NPR

The Prophetic Struggle Of Kendrick Lamar's 'DAMN.'

With faith and fate hanging in the balance, the most celebrated album of the year dares us to grapple with the politics of personal responsibility in America. But is anybody really listening?
Source: Rich Fury, Kevin Winter (2)

"Do you pray at all?"

It may as well have come in all caps, the way it landed like an accusation instead of a question. It wasn't the first time I'd received a text from my mother dripping with good ole Christian guilt. The only sin greater than letting God down is allowing your parents to find out your faith walk is no longer patterned after their footsteps.

Her text wasn't about Kendrick Lamar's album, DAMN., per se, but without knowing it she'd just triggered an existential debate I'd been having with myself since its April release.
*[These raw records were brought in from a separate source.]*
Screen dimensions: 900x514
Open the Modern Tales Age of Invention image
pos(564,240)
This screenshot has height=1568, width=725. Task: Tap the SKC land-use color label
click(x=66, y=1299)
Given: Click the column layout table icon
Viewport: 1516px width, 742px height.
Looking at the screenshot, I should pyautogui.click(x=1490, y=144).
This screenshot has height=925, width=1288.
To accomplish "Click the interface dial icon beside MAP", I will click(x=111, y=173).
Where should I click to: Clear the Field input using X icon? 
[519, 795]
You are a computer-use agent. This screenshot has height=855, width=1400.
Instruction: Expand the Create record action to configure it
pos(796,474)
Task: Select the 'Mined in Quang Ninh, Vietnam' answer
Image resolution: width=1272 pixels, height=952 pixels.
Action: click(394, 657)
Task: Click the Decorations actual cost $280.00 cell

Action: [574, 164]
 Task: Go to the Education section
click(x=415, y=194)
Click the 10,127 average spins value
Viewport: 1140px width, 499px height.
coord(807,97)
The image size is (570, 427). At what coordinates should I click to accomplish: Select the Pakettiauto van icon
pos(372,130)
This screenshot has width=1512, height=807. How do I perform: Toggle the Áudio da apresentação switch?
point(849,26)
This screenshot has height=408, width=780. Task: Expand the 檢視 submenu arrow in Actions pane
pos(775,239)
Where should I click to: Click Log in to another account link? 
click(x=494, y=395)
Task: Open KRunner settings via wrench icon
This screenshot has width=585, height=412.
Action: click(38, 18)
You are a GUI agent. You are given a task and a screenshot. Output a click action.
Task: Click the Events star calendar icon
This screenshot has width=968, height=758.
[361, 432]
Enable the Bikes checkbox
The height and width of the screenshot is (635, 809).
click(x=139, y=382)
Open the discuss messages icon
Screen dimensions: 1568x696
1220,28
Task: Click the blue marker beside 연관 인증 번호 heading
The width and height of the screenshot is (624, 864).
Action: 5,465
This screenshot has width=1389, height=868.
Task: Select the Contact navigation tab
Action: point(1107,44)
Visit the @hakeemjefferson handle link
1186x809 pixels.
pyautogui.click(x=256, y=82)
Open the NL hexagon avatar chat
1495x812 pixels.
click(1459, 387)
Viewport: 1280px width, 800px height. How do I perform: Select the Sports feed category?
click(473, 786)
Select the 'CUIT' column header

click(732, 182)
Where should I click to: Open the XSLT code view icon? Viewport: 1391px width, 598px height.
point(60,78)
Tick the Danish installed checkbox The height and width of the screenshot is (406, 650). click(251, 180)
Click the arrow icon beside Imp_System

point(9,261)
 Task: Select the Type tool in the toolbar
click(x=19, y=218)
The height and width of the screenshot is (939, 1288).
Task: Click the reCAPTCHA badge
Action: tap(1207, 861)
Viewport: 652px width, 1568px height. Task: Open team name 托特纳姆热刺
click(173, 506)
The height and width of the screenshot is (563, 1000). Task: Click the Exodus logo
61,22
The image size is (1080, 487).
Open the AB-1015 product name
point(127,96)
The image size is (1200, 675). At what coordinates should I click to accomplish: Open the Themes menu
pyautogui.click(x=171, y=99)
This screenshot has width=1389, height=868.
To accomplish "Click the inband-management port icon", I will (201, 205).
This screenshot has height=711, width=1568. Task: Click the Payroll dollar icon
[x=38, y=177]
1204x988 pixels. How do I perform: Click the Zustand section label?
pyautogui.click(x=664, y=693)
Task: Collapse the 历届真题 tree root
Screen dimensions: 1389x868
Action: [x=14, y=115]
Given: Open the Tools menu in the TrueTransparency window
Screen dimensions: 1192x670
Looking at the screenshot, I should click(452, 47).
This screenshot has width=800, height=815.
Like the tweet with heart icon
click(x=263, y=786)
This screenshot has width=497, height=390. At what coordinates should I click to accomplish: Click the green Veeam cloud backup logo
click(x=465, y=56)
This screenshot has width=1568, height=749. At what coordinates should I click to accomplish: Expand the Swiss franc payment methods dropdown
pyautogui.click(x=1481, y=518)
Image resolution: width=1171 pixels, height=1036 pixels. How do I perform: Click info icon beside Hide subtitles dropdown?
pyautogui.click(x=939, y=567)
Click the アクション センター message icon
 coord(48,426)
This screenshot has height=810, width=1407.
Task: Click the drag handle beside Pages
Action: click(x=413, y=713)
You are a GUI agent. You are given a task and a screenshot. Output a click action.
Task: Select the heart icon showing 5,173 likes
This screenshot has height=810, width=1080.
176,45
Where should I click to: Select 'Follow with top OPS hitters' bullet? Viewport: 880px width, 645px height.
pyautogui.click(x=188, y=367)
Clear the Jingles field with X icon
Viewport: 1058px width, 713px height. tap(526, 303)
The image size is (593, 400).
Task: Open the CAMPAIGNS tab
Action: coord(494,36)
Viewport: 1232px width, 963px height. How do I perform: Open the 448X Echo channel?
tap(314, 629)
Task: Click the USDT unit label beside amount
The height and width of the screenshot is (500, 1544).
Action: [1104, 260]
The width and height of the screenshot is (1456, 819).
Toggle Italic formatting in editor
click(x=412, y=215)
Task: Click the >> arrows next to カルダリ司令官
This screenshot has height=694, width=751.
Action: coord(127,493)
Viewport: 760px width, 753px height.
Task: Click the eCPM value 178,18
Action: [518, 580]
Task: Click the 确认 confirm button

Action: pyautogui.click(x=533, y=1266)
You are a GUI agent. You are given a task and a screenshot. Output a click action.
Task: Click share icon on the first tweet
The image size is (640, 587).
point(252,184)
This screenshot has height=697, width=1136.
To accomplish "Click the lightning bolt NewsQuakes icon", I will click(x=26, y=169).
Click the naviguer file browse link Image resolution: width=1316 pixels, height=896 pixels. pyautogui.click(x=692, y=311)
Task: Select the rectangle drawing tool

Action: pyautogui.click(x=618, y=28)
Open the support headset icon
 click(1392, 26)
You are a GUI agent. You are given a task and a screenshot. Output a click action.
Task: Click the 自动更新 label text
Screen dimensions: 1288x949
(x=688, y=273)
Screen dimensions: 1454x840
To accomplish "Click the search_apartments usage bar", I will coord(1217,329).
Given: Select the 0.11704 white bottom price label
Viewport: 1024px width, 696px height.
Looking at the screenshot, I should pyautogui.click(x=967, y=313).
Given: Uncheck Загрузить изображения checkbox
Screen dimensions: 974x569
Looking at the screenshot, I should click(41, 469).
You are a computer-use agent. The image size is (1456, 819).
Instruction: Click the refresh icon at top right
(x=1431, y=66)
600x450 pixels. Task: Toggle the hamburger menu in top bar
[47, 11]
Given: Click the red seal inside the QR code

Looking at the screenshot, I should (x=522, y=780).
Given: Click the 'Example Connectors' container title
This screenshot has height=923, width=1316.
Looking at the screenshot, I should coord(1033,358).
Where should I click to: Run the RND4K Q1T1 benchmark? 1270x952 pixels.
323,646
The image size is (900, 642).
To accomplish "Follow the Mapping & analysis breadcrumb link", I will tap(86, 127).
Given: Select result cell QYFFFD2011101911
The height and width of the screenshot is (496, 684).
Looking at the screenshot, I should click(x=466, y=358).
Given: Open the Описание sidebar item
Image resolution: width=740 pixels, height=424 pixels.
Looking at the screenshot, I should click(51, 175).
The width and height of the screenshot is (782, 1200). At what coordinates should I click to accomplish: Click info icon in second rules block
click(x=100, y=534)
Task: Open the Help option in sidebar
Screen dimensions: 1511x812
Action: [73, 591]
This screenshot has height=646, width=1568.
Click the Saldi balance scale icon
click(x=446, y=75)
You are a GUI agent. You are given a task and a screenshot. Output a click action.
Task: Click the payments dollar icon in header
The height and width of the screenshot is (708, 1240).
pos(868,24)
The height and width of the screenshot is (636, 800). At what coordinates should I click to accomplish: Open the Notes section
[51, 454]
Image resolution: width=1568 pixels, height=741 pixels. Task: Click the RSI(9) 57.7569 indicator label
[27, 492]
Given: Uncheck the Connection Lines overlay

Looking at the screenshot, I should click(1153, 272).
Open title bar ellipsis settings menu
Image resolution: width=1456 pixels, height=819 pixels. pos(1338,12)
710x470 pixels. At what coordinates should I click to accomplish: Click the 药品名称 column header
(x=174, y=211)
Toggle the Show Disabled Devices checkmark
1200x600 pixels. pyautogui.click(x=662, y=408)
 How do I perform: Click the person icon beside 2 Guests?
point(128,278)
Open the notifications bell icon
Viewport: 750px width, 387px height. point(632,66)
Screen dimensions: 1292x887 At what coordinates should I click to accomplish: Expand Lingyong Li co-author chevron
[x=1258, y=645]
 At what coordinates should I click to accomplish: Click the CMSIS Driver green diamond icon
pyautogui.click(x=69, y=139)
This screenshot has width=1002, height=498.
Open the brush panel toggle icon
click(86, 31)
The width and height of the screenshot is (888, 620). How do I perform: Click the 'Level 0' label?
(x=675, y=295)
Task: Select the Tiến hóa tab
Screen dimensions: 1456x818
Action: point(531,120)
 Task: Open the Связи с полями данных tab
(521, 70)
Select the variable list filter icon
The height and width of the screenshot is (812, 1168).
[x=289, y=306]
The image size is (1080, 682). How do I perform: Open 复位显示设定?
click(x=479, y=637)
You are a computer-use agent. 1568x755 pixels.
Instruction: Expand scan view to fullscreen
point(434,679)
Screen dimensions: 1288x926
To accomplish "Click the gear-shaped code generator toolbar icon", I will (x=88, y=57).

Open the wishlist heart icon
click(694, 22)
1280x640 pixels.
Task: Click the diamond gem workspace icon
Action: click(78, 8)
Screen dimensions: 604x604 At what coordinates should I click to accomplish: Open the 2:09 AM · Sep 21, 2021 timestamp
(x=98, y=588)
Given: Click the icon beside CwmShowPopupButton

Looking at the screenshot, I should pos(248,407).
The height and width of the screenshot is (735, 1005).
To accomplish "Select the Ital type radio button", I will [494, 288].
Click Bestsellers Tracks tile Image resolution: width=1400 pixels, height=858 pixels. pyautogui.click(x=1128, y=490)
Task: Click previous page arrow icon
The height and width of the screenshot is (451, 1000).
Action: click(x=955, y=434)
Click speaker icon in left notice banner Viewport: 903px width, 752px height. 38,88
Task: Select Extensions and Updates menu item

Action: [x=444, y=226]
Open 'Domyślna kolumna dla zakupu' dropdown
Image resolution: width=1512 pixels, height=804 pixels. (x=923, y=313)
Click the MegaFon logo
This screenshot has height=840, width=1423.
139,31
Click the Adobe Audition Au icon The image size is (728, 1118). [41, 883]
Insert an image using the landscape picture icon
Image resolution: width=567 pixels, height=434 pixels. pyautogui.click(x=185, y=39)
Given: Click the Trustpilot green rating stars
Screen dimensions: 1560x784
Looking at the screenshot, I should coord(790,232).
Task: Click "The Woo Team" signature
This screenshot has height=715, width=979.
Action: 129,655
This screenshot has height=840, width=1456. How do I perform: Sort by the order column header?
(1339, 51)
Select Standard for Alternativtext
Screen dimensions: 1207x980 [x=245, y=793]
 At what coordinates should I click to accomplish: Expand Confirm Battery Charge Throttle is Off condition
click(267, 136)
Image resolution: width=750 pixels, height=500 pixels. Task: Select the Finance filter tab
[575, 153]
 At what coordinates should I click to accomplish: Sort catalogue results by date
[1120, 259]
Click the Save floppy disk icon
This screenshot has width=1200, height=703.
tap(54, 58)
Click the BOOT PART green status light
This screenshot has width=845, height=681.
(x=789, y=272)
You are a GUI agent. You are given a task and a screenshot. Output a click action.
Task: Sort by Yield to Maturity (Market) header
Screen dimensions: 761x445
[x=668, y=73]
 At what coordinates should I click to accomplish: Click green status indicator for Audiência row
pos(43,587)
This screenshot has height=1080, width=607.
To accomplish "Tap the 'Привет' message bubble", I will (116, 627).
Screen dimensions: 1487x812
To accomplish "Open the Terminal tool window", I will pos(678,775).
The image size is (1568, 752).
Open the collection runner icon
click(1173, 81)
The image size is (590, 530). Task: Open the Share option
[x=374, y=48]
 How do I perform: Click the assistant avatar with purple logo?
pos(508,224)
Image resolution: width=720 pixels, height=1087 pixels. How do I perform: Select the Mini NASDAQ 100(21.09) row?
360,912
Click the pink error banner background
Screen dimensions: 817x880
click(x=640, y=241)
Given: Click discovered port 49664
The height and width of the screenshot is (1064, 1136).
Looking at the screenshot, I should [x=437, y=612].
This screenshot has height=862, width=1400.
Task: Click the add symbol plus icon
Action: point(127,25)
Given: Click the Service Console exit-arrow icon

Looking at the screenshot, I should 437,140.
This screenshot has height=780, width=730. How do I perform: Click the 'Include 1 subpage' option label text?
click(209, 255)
I was in the middle of laying down some definitive thoughts about the LP when the realization hit me. Just like her nagging text, the Compton MC had spent the better half of a year forcing me to reckon with my doubts about the wrath of God.

I've developed a love-hate relationship with DAMN. In some ways I suspect this is the response Lamar set out to provoke. I imagine I'm not alone. In order to have your LP debut at the top of the Billboard 200 chart — then remain in the top 10 for more than 25 consecutive weeks, while racking up double-platinum sales and seven Grammy nominations to boot — all of God's children, or a close approximation, must be listening hard.

Between its chart-topping success and cultural dominance, DAMN. is easily the most celebrated album of the year. It snatched the top spot on NPR Music's list of the best albums of the year by a long shot. It's clearly made for such a time as this — one in which politics and personal accountability are colliding with unprecedented force. The question is whether or not we're grappling with DAMN. -- and being convicted by it — like Lamar no doubt intended.

This is an album that requires much of faithful listeners. It suggests even more about his relationship with his audience, and the ways in which he envisions himself as a prophet more than a pop star. Like a lot of fans, I've found myself meditating's verses like scripture, dissecting the text forward and backward in search of holy discernment. Lord knows I'm no biblical scholar. Hell, I can't remember the last time I set foot inside a church. (Trust, my mother reminds me of this often.) But Lamar's magnanimous LP has me wrestling with the nature of my supposed cursed existence as a black man in the bowels of Babylon — and the ways in which I may be complicit in it.